Words of Comfort After The Loss Of A Parent. If you are somebody who is suffering from having lost a parent, first of all, my condolences. It’s normal to experience a multitude of different feelings after the death of a parent.
Here are some thoughts that I hope help you with what you are currently experiencing: First, Sometimes, we can make ourselves responsible for things that were never in our control to start with. So just in case, I want to make sure that you understand that it wasn’t your fault. It wasn’t your fault and that it wasn’t something that you had any control over. Allow that to really register. Next, Consider that in many cultures throughout the world, there is this idea that death is part of a continuous cycle so the end is not the end, it’s just a transition point.
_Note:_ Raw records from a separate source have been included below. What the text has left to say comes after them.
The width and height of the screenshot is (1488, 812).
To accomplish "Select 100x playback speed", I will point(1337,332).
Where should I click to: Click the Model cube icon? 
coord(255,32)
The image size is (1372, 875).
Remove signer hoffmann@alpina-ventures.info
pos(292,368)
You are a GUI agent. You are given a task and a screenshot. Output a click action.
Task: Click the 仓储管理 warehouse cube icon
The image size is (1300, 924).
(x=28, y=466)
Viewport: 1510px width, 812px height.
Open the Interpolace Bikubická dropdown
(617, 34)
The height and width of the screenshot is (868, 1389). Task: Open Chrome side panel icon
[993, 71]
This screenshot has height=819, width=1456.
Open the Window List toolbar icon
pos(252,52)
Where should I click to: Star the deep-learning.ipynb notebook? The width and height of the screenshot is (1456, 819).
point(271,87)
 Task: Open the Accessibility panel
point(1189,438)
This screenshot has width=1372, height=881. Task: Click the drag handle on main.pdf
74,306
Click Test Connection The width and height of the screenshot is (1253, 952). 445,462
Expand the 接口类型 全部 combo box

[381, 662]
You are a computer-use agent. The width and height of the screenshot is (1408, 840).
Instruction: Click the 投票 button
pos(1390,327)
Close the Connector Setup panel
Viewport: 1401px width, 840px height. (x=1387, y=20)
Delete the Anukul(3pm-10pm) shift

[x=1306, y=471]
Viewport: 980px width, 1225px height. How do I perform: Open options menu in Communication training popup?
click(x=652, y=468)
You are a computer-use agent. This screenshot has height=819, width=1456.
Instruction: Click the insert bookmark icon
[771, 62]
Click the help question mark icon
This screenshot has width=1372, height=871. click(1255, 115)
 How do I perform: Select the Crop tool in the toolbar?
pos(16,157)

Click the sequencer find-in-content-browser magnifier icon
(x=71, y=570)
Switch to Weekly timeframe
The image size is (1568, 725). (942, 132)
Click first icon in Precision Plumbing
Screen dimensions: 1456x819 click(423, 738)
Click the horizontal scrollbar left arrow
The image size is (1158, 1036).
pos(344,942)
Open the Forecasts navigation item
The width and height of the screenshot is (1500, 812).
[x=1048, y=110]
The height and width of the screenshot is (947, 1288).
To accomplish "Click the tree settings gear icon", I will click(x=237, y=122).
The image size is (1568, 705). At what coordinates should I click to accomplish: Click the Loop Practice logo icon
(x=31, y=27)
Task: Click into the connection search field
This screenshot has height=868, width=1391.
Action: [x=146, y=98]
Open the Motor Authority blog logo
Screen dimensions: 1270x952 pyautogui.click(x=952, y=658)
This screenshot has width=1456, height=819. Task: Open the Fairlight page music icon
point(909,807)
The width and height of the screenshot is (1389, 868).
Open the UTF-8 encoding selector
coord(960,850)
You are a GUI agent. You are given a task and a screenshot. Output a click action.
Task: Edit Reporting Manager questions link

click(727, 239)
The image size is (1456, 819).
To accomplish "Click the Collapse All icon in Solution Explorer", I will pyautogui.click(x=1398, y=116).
If you believe in God or have some spiritual belief, consider that one day, you’ll see your loved one again, but for now, it’s time for you to live, not just live, but be happy.
There is a season and time for everything and right now, it’s time for you to focus on living. It may also benefit you to take a moment tonight before going to sleep, to close your eyes and imagine placing your parent in God’s hands knowing that everything is going to be ok. It’s time to focus on you.
That’s what your parent would want for you. That leads to my next point. Make sure that you are taking care of yourself and that you’re thriving. Go back to doing the things you love and the things you need to do for you. And when you remember your parent, focus on remembering the positive moments you shared and allow those to give you peace. In the grand scheme of things, those moments are the moments that matter most. So for example, when I think of my grandmother who raised me, I don’t think of the last days before her death or even the times when she was really tough with me. Instead, I focus on all the positives including her dedication to us doing well in school and the fact that every single evening she would sit down and do homework with us because she was really committed to our education. She didn’t have to do that kind of stuff, but she did it because she loved us. That’s the kind of stuff that I remember when I think of her.
Lastly, it’s really important that if you don’t feel good that you call a friend. Call a friend and talk it out. You’d be surprised at how much you can feel better when you express yourself. I hope you’ve found my input beneficial.